*Task objective*:
Would you please set down the lines of the data from the one containing "Screen dimensions: 677x441" to the final line, exactly and only those?

Collected data entries
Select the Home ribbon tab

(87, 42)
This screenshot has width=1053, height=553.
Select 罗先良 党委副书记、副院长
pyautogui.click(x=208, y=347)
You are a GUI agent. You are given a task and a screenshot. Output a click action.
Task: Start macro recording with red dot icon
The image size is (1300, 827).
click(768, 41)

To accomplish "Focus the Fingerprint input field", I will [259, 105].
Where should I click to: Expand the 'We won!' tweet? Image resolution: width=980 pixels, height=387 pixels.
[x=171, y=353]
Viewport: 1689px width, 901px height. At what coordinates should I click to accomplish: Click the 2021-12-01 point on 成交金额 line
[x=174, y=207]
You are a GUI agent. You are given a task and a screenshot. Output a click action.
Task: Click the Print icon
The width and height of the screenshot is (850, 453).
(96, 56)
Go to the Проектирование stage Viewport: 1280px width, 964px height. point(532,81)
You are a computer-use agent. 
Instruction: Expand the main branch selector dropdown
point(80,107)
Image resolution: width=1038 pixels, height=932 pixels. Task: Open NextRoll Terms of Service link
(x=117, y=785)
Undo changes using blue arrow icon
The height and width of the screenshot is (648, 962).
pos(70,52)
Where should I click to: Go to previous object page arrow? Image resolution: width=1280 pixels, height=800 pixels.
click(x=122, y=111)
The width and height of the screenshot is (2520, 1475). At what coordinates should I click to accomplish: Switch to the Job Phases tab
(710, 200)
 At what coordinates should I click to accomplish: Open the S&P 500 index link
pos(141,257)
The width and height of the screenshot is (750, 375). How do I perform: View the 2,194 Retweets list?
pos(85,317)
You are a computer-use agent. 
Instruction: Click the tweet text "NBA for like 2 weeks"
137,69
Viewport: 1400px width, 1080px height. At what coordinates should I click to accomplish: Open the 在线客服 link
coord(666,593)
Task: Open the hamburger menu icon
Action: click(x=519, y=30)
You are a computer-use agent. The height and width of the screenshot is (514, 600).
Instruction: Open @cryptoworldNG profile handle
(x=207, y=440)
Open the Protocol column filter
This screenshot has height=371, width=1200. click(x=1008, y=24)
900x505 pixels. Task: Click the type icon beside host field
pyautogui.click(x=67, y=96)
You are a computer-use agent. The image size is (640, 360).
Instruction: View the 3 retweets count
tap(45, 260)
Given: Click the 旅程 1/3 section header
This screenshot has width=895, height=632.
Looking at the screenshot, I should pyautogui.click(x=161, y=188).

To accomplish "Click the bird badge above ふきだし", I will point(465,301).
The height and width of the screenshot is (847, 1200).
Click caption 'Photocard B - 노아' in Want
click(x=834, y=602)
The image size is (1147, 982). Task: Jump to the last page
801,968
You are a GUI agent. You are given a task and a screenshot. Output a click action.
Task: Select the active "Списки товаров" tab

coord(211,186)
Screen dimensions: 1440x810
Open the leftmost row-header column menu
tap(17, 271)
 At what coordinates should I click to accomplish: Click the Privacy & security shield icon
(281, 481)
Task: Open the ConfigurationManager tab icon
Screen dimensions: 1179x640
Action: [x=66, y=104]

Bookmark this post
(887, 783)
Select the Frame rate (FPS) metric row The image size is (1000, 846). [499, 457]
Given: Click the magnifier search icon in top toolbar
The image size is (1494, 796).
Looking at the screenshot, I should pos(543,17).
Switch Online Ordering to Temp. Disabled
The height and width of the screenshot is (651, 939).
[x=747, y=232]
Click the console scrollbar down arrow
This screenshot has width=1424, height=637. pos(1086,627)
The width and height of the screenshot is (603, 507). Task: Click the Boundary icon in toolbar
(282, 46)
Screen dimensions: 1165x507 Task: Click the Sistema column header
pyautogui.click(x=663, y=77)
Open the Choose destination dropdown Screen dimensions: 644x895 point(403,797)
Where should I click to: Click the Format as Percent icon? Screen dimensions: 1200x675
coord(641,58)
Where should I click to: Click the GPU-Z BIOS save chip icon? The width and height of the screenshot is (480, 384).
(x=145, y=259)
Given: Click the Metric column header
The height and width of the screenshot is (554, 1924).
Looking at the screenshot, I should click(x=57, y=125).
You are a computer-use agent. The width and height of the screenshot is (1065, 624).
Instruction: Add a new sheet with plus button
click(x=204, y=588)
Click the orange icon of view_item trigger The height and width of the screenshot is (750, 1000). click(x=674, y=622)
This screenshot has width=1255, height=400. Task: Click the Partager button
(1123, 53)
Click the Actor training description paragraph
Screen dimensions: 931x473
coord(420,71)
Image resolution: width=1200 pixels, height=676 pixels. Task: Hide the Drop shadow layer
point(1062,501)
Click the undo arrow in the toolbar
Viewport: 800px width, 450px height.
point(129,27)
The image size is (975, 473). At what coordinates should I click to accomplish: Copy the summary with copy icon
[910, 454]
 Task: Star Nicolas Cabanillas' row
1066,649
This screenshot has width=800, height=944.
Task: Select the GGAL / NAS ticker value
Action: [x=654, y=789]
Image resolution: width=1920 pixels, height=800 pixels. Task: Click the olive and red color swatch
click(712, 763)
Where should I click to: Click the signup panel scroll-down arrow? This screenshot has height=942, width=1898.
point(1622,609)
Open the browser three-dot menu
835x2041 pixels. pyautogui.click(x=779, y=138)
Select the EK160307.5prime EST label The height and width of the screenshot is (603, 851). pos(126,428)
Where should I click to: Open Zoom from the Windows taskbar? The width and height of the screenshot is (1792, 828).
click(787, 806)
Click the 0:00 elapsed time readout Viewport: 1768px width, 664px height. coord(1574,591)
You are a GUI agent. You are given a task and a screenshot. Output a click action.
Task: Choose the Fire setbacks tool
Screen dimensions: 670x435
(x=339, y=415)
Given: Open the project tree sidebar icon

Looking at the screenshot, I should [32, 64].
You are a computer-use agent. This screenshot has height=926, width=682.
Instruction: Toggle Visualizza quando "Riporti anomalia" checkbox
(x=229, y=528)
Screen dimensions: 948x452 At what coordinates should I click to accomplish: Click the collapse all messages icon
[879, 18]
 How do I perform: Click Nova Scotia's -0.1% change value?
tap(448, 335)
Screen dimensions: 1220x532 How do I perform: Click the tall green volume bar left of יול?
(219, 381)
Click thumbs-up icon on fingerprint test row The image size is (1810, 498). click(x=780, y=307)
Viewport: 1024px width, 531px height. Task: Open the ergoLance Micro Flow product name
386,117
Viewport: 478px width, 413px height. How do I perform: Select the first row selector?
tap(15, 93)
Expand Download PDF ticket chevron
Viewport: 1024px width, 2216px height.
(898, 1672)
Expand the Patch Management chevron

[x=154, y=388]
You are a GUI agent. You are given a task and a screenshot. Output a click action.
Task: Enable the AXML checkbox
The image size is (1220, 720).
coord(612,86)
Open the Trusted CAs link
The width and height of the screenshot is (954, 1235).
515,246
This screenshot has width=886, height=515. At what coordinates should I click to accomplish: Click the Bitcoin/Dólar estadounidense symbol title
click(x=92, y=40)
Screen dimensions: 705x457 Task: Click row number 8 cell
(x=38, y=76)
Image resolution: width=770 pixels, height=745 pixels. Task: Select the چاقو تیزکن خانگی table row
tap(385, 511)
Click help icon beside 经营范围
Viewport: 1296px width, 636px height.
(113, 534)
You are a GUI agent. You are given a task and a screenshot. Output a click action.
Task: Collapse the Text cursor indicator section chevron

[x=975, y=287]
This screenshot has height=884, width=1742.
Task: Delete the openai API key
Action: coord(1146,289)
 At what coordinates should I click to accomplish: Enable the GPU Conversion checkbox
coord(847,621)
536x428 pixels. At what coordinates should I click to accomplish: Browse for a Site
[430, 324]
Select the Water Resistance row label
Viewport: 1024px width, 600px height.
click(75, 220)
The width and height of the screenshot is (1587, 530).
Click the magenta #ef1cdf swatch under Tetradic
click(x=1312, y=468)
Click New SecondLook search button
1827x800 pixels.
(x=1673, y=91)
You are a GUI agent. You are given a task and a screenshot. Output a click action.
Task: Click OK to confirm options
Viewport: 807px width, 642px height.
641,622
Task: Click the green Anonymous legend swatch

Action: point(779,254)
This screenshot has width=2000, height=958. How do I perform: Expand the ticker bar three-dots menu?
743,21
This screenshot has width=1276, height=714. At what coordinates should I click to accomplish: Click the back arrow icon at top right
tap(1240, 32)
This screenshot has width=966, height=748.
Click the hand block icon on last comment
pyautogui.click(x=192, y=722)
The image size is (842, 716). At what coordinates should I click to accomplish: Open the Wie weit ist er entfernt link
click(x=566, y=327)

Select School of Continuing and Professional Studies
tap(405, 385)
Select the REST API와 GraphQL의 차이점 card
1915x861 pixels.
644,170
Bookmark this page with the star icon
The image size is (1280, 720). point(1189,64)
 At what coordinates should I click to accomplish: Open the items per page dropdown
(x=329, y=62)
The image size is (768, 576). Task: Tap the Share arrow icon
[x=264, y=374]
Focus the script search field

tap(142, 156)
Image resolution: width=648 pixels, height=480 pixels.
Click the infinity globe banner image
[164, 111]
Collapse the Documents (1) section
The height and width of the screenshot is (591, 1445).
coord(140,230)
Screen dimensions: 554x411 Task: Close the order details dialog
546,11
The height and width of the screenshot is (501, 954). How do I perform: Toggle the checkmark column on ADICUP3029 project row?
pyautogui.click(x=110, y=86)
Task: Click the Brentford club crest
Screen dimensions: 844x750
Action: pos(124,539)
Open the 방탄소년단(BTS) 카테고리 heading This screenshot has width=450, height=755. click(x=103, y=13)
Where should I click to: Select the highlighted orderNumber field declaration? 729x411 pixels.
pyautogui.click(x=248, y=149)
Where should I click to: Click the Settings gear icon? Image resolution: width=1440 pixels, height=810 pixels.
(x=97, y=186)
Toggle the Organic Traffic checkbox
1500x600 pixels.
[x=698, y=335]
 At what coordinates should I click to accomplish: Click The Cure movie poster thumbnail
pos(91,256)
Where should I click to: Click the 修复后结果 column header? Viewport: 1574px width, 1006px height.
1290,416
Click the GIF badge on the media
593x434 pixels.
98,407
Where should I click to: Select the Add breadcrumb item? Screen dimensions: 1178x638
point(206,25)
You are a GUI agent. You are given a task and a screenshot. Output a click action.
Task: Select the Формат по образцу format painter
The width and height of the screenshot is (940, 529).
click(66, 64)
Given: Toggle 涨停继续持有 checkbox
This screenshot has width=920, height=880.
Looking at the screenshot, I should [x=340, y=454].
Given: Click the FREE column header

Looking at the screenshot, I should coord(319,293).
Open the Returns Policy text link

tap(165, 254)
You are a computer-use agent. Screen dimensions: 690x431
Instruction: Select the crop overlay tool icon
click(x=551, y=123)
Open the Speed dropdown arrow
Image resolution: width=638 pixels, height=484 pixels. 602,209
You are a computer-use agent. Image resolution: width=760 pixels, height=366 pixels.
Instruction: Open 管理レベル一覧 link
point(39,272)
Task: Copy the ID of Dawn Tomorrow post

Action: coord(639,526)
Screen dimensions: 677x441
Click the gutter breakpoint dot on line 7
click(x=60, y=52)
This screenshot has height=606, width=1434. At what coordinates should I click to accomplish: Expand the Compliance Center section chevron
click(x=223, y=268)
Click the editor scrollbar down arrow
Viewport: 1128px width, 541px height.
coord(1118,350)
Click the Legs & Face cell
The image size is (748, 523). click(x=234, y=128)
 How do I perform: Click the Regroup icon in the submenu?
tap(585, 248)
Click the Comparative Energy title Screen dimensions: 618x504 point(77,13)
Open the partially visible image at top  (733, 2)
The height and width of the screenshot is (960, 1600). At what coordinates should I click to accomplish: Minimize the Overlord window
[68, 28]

*Your solution*:
Screen dimensions: 677x441
Click the gutter breakpoint dot on line 7
click(x=60, y=52)
This screenshot has height=606, width=1434. At what coordinates should I click to accomplish: Expand the Compliance Center section chevron
click(x=223, y=268)
Click the editor scrollbar down arrow
Viewport: 1128px width, 541px height.
coord(1118,350)
Click the Legs & Face cell
The image size is (748, 523). click(x=234, y=128)
 How do I perform: Click the Regroup icon in the submenu?
tap(585, 248)
Click the Comparative Energy title Screen dimensions: 618x504 point(77,13)
Open the partially visible image at top  (733, 2)
The height and width of the screenshot is (960, 1600). At what coordinates should I click to accomplish: Minimize the Overlord window
[68, 28]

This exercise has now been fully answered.